**WORK TO BE COMPLETED**
From the entries that follow, copy exactly the lines beginning at the line holding "Viewport: 540px width, 362px" and continuing through the line holding "You are a computer-use agent. Screen dimensions: 1225x980".

[Stored data entries]
^^^^

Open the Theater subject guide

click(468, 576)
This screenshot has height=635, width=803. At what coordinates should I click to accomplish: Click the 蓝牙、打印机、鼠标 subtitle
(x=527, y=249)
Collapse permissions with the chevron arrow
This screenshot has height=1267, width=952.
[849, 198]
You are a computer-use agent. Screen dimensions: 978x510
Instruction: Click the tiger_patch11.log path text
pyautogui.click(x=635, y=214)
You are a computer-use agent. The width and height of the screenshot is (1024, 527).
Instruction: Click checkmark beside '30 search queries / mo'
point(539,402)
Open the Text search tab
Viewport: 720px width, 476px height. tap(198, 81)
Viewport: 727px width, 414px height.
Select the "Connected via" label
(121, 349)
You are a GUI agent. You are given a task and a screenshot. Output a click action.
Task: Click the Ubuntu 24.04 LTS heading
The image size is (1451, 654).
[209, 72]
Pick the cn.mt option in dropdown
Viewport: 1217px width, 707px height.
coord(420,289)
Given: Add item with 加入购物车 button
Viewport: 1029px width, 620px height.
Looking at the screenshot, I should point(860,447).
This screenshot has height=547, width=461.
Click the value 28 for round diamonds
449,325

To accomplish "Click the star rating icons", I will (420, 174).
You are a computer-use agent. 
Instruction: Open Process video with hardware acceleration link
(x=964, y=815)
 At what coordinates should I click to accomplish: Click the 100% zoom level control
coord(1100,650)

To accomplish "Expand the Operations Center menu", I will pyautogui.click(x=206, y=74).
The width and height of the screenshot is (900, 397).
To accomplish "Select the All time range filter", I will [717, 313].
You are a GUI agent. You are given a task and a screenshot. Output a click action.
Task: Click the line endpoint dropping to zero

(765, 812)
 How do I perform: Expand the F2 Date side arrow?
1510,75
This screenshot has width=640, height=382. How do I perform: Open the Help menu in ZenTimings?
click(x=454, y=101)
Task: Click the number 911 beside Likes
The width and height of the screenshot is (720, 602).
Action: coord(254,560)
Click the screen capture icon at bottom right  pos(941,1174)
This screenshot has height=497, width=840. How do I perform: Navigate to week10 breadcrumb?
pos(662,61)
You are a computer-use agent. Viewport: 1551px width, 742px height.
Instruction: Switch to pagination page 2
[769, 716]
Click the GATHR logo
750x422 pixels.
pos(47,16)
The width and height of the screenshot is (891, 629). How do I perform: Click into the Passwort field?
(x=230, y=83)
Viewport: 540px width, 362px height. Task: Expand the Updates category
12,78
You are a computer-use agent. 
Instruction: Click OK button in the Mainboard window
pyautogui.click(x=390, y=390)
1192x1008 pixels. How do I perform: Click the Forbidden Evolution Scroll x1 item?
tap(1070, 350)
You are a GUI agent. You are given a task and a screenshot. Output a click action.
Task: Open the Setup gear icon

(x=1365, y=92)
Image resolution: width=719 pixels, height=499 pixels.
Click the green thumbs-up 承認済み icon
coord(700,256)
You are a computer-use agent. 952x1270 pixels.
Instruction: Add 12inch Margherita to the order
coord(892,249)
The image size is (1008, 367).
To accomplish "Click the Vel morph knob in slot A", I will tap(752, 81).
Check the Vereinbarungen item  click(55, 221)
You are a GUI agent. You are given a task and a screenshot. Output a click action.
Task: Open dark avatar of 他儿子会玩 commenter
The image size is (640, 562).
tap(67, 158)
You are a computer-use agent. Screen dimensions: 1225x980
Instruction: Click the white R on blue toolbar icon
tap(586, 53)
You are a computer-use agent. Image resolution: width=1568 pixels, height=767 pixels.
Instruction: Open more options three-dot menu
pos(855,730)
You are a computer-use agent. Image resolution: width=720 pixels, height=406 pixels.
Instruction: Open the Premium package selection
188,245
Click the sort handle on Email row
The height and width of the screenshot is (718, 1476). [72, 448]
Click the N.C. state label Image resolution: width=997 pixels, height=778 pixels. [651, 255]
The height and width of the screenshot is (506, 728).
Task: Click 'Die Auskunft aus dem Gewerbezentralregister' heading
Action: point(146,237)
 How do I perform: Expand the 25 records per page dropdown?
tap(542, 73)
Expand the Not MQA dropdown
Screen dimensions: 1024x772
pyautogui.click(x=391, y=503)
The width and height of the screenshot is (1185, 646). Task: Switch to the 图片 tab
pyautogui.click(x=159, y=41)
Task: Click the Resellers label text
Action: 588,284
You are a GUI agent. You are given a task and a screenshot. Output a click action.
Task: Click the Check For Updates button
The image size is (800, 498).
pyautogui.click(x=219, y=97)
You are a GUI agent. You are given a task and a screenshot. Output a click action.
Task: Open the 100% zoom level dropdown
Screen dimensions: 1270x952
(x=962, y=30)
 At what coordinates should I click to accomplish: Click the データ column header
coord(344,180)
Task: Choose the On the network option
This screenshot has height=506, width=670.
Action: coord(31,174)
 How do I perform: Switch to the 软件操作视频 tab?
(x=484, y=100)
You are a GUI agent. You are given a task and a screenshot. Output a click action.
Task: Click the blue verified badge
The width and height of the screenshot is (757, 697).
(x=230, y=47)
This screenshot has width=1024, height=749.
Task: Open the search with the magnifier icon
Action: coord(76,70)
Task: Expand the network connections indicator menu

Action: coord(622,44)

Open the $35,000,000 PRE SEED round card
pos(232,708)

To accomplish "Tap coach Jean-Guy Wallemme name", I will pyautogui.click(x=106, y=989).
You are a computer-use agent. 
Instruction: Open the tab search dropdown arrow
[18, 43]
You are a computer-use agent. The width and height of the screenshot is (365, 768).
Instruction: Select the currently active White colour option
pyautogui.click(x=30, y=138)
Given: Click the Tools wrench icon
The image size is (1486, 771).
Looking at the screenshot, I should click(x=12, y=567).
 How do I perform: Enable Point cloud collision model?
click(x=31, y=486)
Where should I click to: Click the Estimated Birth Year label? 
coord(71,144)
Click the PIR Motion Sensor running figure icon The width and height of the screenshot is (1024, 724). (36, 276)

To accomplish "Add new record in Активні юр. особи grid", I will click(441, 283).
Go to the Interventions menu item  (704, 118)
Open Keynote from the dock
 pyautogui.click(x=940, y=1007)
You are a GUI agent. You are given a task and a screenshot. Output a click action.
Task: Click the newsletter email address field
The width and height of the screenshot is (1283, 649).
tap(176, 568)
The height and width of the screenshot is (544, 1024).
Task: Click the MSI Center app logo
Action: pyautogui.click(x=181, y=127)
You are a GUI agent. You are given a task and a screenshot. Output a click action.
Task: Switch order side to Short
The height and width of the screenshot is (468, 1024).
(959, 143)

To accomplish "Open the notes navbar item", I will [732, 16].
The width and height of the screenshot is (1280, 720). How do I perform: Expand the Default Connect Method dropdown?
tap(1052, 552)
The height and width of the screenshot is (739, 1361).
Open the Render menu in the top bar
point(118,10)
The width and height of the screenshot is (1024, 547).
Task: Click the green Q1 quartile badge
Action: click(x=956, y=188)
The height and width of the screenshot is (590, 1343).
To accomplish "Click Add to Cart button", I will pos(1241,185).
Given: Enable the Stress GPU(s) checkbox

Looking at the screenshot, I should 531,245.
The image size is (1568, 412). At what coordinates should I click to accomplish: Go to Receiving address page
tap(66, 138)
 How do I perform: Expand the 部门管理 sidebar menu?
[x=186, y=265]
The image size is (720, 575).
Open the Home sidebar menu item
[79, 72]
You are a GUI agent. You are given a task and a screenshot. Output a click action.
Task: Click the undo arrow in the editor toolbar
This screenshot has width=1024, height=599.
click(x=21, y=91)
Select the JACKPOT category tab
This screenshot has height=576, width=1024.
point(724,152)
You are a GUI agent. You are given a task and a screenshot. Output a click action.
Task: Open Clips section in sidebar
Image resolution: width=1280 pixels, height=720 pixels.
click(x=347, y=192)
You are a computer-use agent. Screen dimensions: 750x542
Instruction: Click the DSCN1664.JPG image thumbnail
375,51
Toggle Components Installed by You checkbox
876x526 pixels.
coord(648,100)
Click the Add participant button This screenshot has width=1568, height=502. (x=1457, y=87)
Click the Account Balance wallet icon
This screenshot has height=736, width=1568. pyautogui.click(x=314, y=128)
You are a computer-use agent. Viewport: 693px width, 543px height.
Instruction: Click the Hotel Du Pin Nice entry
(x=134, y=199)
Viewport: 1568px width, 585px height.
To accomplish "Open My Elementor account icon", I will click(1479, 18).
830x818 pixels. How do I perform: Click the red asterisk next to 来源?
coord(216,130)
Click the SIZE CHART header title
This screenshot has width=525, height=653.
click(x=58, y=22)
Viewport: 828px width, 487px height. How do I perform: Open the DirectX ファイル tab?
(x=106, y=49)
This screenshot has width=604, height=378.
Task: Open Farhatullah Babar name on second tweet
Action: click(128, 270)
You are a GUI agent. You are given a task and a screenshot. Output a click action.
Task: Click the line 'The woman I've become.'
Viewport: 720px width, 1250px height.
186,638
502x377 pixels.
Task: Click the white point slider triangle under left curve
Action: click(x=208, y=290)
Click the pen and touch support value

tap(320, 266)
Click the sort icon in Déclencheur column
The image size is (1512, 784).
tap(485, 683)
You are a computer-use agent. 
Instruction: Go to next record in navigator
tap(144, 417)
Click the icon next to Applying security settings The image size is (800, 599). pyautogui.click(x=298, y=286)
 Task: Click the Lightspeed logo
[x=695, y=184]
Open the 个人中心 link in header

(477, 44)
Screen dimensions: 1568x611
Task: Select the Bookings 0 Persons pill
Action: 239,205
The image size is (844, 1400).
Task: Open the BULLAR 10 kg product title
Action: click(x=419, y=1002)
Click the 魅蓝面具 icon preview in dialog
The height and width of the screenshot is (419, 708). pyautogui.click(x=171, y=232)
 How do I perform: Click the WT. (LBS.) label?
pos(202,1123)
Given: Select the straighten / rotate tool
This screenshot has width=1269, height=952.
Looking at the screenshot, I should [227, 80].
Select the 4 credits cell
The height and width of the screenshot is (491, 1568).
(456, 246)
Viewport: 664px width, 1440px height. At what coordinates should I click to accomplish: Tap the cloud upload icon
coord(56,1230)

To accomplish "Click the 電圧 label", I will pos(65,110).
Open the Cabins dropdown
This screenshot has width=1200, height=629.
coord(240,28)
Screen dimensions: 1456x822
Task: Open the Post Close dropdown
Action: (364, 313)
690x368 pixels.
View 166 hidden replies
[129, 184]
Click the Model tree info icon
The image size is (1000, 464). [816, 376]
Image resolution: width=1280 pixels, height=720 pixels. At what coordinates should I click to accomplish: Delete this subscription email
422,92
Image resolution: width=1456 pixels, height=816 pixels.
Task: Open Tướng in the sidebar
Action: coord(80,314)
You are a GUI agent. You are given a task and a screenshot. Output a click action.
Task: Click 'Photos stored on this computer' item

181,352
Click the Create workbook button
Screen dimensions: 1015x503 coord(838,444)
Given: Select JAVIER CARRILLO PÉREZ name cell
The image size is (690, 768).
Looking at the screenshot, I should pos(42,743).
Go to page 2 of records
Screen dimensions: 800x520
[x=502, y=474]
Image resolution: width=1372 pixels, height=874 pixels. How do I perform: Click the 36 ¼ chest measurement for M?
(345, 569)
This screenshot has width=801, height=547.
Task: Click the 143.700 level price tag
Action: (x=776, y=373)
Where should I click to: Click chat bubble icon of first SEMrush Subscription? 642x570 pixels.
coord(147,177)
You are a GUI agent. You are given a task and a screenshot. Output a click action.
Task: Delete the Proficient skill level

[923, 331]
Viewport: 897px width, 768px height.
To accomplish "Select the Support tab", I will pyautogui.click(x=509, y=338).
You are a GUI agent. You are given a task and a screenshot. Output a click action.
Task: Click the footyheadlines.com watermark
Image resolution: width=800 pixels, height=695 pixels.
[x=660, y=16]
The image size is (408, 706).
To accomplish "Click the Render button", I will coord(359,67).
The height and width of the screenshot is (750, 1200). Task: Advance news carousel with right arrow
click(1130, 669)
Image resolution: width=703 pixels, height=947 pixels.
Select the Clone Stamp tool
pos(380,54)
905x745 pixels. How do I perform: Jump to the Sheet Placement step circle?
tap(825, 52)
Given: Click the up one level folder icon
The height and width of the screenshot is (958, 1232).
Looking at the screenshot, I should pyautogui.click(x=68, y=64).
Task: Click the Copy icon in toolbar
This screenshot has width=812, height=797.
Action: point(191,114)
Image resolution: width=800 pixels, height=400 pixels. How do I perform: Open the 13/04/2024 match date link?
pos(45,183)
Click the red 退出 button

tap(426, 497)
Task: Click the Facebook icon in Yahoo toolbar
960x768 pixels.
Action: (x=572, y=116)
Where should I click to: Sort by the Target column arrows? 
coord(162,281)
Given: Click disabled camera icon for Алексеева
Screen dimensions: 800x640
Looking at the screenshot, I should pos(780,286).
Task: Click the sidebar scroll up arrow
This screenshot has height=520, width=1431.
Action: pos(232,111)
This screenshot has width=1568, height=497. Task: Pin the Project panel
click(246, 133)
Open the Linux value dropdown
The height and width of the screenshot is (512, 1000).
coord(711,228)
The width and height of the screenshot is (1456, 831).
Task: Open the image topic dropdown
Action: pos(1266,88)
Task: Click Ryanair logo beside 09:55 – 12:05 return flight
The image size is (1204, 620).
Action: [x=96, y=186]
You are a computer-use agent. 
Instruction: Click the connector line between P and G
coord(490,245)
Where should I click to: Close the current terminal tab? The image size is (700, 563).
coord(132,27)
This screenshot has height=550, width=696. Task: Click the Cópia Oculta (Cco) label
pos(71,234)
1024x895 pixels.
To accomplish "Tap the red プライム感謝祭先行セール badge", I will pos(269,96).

^^^^

**SOLUTION**
Viewport: 540px width, 362px height. Task: Expand the Updates category
12,78
You are a computer-use agent. 
Instruction: Click OK button in the Mainboard window
pyautogui.click(x=390, y=390)
1192x1008 pixels. How do I perform: Click the Forbidden Evolution Scroll x1 item?
tap(1070, 350)
You are a GUI agent. You are given a task and a screenshot. Output a click action.
Task: Open the Setup gear icon

(x=1365, y=92)
Image resolution: width=719 pixels, height=499 pixels.
Click the green thumbs-up 承認済み icon
coord(700,256)
You are a computer-use agent. 952x1270 pixels.
Instruction: Add 12inch Margherita to the order
coord(892,249)
The image size is (1008, 367).
To accomplish "Click the Vel morph knob in slot A", I will tap(752, 81).
Check the Vereinbarungen item  click(55, 221)
You are a GUI agent. You are given a task and a screenshot. Output a click action.
Task: Open dark avatar of 他儿子会玩 commenter
The image size is (640, 562).
tap(67, 158)
You are a computer-use agent. Screen dimensions: 1225x980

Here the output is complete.